WRITTEN INSTRUCTION:
Lay out the lines of the material between the line containing "Task: Click the Maintenance wrench icon" and the line containing "Star the 'Guaranteed!'", inclusive, as a JSON list of strings with one string per line. Leave out blank lines.

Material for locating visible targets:

start

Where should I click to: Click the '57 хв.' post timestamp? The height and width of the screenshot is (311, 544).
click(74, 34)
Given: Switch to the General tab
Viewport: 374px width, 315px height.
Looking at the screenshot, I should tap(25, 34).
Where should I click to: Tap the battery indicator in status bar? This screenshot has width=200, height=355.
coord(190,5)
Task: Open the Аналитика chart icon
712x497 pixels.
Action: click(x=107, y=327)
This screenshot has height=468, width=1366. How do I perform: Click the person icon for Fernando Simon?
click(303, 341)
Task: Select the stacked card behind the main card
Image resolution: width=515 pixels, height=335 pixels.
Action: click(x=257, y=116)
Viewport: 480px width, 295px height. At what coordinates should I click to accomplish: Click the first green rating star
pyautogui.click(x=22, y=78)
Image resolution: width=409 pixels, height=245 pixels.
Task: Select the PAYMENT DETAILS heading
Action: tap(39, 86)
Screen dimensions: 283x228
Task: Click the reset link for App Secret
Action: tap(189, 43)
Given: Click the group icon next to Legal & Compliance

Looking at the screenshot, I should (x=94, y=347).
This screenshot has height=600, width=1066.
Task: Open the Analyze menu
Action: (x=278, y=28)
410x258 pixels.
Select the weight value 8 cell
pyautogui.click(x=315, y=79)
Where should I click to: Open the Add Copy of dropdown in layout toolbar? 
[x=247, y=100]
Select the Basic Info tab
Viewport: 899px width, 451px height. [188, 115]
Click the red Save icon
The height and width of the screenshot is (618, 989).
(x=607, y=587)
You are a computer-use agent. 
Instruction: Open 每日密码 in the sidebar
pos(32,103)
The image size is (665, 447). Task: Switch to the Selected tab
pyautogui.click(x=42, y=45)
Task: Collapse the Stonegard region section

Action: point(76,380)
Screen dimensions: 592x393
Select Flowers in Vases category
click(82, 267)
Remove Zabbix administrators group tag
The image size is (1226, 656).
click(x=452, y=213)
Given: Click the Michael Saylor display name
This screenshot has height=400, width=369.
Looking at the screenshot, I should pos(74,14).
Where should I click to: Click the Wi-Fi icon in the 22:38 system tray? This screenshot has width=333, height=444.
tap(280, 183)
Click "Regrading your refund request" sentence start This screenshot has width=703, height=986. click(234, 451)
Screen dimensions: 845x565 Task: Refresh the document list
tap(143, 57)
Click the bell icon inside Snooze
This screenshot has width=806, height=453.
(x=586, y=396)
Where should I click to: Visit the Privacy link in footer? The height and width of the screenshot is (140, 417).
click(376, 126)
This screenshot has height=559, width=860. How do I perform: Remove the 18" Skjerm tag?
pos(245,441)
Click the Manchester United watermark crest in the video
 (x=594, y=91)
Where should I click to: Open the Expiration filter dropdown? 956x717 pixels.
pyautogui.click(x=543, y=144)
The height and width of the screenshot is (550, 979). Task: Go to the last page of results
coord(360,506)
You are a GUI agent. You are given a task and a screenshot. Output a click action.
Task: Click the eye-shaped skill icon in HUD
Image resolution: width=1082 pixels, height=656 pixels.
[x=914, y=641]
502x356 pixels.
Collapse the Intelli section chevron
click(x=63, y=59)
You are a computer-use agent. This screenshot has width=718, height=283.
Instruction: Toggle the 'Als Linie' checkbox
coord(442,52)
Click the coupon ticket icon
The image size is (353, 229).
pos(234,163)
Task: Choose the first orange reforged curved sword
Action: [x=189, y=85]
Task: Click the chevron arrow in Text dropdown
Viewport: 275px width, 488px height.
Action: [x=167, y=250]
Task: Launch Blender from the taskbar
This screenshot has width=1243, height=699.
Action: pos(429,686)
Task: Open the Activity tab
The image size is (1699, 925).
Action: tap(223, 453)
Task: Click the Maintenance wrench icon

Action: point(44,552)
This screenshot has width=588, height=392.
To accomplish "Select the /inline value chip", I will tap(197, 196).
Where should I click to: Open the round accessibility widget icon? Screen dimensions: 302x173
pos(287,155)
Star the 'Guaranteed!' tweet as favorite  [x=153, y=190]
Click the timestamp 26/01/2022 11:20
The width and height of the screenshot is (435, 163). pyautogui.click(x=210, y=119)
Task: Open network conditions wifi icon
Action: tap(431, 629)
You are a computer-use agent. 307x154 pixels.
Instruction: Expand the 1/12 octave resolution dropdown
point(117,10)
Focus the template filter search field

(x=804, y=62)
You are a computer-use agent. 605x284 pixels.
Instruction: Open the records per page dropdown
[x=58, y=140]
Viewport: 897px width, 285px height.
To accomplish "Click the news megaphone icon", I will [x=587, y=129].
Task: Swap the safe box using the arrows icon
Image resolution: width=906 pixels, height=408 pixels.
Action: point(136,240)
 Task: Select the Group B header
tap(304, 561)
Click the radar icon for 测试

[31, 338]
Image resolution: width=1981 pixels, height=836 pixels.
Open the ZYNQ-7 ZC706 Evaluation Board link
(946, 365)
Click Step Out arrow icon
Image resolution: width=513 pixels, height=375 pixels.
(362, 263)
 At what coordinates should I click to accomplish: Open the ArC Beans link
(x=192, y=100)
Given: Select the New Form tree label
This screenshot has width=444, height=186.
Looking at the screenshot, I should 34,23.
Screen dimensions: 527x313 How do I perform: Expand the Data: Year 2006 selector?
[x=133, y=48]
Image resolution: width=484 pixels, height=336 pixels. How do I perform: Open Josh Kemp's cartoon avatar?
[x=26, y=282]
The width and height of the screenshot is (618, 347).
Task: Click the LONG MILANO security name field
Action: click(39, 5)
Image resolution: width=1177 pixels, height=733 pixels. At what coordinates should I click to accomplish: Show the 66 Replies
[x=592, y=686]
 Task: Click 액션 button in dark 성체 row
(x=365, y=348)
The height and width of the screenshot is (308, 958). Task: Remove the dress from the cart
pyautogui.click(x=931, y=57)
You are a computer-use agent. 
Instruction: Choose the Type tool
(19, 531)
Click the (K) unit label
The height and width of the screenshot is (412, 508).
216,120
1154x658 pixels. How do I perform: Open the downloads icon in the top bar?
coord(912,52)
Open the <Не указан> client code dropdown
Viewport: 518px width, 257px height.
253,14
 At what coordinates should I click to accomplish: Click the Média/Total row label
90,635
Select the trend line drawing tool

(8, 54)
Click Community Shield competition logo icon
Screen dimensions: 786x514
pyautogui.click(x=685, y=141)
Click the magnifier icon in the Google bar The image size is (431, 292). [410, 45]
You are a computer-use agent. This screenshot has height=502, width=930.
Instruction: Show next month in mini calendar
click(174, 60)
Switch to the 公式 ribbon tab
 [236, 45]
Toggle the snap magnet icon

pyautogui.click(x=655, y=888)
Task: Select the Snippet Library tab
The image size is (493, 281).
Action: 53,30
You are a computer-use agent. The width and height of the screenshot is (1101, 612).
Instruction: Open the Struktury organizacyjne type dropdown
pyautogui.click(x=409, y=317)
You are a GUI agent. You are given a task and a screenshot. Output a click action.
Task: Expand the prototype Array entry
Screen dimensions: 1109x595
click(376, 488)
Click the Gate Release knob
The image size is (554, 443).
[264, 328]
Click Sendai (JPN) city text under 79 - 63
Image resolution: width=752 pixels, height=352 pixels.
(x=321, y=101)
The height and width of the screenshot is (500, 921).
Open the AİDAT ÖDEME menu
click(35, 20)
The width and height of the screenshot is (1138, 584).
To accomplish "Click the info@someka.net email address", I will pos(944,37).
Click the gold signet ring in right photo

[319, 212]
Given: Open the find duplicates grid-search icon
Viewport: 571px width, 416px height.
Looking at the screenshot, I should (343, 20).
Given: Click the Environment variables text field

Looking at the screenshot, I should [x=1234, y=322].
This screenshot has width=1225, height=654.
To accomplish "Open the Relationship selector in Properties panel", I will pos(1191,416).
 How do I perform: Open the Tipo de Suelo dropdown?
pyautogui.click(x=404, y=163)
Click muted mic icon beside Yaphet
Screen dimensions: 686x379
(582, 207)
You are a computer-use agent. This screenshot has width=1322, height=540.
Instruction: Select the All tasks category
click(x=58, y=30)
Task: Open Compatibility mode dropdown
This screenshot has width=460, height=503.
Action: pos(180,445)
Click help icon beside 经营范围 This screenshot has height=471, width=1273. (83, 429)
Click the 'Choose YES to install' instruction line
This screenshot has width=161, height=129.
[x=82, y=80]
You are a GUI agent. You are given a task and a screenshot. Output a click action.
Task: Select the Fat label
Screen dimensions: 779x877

end

SOLUTION:
[
  "Task: Click the Maintenance wrench icon",
  "Action: point(44,552)",
  "This screenshot has width=588, height=392.",
  "To accomplish \"Select the /inline value chip\", I will tap(197, 196).",
  "Where should I click to: Open the round accessibility widget icon? Screen dimensions: 302x173",
  "pos(287,155)",
  "Star the 'Guaranteed!' tweet as favorite  [x=153, y=190]"
]